**Records from a data collection**
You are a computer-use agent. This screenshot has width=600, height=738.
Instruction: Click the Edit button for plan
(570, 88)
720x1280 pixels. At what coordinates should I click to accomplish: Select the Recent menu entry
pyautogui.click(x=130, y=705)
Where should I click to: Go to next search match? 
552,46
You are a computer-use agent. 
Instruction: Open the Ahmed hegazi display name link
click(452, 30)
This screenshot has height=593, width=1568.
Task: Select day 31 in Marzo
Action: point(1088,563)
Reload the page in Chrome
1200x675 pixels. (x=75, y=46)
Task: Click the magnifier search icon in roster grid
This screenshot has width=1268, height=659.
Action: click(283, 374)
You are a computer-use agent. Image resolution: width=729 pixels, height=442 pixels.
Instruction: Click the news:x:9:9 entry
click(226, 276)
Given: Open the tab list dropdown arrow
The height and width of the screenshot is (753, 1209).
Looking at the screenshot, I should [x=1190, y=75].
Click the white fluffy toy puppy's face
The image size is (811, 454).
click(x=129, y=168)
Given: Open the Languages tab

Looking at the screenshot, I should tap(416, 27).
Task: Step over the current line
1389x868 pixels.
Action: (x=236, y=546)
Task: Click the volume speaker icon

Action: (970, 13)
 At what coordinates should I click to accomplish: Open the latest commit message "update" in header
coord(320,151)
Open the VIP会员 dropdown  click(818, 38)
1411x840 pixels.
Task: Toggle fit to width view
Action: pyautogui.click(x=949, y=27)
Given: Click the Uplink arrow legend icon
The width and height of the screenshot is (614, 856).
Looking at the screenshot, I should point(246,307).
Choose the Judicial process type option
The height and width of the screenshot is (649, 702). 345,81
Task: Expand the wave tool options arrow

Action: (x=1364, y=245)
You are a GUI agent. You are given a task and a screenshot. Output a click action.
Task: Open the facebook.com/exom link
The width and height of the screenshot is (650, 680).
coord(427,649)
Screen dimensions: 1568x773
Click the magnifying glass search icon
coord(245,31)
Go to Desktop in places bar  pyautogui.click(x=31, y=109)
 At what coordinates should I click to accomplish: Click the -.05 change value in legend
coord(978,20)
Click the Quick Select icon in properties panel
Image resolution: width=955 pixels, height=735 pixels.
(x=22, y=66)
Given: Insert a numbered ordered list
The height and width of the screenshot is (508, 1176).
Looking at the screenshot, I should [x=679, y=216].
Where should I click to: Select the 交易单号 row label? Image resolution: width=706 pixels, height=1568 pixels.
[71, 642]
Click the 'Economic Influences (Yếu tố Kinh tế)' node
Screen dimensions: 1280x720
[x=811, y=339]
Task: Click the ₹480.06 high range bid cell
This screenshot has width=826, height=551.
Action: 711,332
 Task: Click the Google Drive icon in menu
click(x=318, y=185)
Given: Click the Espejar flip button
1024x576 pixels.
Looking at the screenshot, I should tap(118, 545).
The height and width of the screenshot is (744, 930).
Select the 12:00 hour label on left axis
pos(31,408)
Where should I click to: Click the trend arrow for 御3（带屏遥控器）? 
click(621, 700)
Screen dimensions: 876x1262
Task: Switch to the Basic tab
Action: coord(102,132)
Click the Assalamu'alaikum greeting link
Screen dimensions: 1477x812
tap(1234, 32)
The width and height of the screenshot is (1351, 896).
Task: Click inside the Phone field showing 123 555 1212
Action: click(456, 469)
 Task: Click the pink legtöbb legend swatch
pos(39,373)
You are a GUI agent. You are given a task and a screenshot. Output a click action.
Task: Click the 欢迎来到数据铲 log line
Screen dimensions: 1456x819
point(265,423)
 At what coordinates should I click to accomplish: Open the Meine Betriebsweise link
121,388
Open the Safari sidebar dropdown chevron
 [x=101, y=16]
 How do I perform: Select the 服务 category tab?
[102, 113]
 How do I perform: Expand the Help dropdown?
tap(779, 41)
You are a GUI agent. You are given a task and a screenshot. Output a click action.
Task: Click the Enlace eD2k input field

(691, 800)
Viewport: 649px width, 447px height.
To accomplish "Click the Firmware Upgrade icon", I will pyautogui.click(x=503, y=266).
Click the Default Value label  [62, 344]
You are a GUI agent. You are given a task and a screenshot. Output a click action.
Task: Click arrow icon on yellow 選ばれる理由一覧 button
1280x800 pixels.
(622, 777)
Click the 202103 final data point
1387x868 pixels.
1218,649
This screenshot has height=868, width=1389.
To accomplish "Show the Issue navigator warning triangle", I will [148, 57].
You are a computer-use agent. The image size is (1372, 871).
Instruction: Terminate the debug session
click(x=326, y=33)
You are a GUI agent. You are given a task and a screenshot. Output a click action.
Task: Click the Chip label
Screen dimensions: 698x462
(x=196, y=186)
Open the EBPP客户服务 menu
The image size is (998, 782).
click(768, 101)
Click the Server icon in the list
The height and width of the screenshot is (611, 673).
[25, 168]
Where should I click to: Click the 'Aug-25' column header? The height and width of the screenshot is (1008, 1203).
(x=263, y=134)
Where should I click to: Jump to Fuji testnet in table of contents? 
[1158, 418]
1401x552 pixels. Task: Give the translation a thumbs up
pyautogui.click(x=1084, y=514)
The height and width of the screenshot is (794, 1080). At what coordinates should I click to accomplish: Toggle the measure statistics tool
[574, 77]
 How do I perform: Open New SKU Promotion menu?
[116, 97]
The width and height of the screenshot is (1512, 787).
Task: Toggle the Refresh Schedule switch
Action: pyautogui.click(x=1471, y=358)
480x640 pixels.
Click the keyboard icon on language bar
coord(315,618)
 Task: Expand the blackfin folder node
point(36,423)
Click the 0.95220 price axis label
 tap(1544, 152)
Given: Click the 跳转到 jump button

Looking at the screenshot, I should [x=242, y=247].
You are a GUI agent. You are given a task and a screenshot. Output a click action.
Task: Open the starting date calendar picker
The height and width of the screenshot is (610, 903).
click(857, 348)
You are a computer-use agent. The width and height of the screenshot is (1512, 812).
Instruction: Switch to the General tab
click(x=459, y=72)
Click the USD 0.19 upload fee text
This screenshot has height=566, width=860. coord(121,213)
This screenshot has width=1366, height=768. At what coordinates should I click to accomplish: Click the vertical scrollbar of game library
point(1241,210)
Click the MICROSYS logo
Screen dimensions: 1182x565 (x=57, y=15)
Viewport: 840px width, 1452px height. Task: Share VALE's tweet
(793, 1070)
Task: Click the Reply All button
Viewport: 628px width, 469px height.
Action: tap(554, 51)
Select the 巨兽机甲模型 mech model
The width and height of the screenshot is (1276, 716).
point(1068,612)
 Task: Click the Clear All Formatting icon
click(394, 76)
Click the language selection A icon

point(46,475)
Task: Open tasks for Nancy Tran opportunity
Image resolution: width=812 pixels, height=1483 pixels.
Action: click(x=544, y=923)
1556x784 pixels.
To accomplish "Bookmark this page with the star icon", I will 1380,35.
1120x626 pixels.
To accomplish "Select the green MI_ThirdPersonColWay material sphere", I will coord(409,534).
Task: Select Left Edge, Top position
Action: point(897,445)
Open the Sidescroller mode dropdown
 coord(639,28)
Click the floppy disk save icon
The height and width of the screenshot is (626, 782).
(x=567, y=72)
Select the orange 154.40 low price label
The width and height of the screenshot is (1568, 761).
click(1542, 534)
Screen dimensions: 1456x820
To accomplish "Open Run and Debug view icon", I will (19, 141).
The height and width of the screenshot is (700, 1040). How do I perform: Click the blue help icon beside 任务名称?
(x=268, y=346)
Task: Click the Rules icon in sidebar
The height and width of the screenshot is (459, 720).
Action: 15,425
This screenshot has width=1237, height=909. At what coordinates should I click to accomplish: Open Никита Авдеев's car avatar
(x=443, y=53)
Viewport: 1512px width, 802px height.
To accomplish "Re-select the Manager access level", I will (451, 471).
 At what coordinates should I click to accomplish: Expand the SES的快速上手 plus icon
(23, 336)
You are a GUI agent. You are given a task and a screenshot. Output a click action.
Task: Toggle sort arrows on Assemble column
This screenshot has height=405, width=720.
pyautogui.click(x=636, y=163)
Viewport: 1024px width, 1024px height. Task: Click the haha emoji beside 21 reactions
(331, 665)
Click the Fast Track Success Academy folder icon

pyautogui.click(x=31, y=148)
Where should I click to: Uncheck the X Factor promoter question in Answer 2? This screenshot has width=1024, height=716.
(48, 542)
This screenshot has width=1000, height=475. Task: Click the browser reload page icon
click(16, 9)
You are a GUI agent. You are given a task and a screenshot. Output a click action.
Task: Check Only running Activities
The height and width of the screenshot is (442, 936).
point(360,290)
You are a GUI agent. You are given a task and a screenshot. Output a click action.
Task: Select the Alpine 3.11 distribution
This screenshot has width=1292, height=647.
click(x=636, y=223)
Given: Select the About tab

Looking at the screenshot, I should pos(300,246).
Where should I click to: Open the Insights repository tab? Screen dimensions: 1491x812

**DIRECTIONS**
Display every line of the records that contains the string "column". Matches must have the same letter case.

**OUTPUT FOR THIS EXERCISE**
Where should I click to: Click the 'Aug-25' column header? The height and width of the screenshot is (1008, 1203).
Task: Toggle sort arrows on Assemble column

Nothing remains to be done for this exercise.